Exhibit A: John Leland, in the New York Times, in a story headlined "Couple Learn the High Price of Easy Credit". There's an accompanying graph showing how the average family spends more than it earns, and Leland has found himself the average family:
[Christine] Moellering, and her husband, Mark, 39, earn average salaries for their age (together about $66,000 a year), live in an average-priced home and have an average cost of living.
Ms Moellering, and her husband, Mark, also have two young children (the daughter goes to ballet lessons) and the ridonkulous bathtub featured in this photo, as well as a 42-inch television. We set ourselves up for a contemporary morality play, where people learn the hard way what happens when you spend beyond your means.
But in fact a careful reading of the article shows that the Moellerings are actually doing pretty well, financially speaking. The bathtub looks extravagant, but we don't know how much it cost; the television cost only $800; and the ballet lessons are essentially paid for by the state of Michigan.
It's true that supporting a family of four on $66,000 a year, especially with the occasional splurge, is not easy, and these chaps have managed to rack up $22,228 in credit-card bills on top of $161,574 in debt secured on their home. But a lot of that credit-card debt, it turns out, is hangover from their wedding, and, importantly, it's coming down, not going up.
The Moellerings' total annual debt-service payments are $17,500, give or take – which is about 22% of their total income, including the $1200 per month they receive from the State Department of Human Services. And that $17,500 includes substantially all of their housing costs, which means that even once you throw in credit-card interest, they're still better off now than they would be if they were paying $1,500 a month in rent. (This is where I reveal myself to be a New Yorker, one of that peculiar breed of Americans who thinks that $1,500 a month in rent is dirt cheap.)

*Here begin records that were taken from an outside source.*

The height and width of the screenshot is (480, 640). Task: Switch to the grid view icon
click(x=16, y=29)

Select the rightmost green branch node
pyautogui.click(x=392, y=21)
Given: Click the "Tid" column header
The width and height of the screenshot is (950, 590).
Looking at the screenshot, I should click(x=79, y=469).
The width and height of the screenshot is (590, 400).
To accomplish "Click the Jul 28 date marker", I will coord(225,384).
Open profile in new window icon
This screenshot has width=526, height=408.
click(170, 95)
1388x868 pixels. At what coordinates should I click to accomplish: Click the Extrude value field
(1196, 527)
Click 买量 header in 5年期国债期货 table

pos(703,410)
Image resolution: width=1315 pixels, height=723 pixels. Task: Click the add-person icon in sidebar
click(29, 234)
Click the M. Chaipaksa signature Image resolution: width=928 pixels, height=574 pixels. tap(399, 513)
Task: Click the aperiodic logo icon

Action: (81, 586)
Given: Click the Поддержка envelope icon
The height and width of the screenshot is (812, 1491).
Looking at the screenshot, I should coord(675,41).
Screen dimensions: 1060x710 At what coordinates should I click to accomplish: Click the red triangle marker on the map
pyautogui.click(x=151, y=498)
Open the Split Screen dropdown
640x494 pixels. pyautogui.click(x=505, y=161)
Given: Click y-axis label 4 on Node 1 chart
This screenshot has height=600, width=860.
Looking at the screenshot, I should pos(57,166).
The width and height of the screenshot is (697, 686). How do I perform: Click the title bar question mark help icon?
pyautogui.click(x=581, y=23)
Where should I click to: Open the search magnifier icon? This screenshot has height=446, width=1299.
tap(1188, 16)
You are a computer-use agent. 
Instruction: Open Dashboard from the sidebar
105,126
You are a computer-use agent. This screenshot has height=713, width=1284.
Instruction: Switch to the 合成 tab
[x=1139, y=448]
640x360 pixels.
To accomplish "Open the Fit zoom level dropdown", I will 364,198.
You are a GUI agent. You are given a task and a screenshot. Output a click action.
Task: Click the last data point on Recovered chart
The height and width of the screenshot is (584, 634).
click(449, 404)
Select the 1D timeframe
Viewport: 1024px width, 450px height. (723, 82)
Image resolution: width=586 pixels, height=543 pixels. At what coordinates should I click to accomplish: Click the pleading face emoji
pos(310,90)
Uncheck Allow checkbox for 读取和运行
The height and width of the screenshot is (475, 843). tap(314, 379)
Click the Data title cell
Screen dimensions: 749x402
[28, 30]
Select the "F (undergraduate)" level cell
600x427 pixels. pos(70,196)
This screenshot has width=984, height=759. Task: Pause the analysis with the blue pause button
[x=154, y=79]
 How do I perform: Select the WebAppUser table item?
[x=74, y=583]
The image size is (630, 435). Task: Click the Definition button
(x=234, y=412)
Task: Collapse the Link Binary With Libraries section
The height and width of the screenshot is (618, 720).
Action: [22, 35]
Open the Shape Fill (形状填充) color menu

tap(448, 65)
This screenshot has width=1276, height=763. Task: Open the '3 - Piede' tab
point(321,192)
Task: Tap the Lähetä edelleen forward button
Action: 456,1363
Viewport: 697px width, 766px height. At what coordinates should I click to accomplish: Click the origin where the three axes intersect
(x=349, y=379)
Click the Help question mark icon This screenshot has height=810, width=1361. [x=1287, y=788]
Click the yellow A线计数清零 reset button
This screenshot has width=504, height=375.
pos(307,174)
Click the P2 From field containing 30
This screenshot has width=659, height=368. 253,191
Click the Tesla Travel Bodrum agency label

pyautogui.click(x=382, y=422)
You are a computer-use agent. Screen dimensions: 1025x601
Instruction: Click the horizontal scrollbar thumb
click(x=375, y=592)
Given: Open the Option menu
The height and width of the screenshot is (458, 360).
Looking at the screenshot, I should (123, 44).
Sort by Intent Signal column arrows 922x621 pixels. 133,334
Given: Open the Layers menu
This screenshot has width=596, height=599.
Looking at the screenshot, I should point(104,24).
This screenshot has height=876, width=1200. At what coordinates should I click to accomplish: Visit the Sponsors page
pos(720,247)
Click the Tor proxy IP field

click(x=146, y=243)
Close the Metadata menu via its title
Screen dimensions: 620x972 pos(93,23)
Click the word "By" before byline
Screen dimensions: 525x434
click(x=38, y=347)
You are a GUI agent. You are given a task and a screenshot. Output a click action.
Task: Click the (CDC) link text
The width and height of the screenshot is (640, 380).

In fact, if you scroll down past all the woeful tales of "the high price of easy credit," you'll find that they've managed to cut their credit-card debt in half over the past two years, have built a savings account with $5,000 in it, and have also been contributing to Christine Moellering's retirement account at work. Add it all up, and they've basically managed to sock away $30,000 in two years, which they've put into savings and paying down debt. They're not living beyond their means at all. In fact, they're living well within their means – no easy feat for a family in their position, where the pressures of work and children always take precedence over issues of personal finance.